# Your goal
Give an exact copy of the lines of the records below, starting at the line containing "Instruction: Click the" and running to the end.

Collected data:
◆ ◆ ◆ ◆

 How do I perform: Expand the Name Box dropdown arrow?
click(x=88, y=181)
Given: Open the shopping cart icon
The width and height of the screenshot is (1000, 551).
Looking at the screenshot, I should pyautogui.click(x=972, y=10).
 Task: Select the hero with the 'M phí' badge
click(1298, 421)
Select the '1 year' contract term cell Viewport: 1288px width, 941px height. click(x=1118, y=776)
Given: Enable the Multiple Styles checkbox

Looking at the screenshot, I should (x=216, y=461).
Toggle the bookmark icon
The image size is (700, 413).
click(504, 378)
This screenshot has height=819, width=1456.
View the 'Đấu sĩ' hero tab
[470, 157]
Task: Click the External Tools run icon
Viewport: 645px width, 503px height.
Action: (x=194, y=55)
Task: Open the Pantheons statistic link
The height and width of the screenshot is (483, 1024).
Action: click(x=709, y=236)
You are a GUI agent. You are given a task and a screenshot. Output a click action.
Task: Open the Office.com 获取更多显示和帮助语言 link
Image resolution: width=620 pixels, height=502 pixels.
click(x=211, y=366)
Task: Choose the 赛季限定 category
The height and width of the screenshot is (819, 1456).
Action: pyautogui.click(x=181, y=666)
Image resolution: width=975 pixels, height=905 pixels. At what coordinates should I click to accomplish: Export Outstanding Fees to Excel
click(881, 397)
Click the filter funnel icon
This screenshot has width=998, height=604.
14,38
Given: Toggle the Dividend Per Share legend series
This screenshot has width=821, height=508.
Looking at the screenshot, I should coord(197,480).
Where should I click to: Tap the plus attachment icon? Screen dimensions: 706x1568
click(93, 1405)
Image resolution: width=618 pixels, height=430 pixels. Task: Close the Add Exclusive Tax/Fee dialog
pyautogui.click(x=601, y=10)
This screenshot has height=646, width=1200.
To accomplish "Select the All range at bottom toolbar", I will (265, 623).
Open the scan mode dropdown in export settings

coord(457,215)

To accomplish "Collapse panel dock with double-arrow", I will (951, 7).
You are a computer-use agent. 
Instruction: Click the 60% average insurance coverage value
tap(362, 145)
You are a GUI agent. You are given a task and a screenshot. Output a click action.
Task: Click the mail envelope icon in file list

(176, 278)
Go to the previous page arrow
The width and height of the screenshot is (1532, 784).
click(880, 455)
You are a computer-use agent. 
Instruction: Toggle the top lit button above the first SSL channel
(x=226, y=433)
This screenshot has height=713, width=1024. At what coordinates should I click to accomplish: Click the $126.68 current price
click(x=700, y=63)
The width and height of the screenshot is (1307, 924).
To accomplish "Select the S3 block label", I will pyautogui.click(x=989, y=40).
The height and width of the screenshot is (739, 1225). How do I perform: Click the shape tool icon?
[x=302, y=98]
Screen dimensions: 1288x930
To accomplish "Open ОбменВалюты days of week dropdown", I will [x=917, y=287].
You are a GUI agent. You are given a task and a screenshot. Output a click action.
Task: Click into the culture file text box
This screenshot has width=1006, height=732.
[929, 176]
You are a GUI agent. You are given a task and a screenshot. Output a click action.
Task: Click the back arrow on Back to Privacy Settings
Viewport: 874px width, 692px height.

◆ ◆ ◆ ◆

# Answer space
Instruction: Click the 60% average insurance coverage value
tap(362, 145)
You are a GUI agent. You are given a task and a screenshot. Output a click action.
Task: Click the mail envelope icon in file list

(176, 278)
Go to the previous page arrow
The width and height of the screenshot is (1532, 784).
click(880, 455)
You are a computer-use agent. 
Instruction: Toggle the top lit button above the first SSL channel
(x=226, y=433)
This screenshot has height=713, width=1024. At what coordinates should I click to accomplish: Click the $126.68 current price
click(x=700, y=63)
The width and height of the screenshot is (1307, 924).
To accomplish "Select the S3 block label", I will pyautogui.click(x=989, y=40).
The height and width of the screenshot is (739, 1225). How do I perform: Click the shape tool icon?
[x=302, y=98]
Screen dimensions: 1288x930
To accomplish "Open ОбменВалюты days of week dropdown", I will [x=917, y=287].
You are a GUI agent. You are given a task and a screenshot. Output a click action.
Task: Click into the culture file text box
This screenshot has width=1006, height=732.
[929, 176]
You are a GUI agent. You are given a task and a screenshot. Output a click action.
Task: Click the back arrow on Back to Privacy Settings
Viewport: 874px width, 692px height.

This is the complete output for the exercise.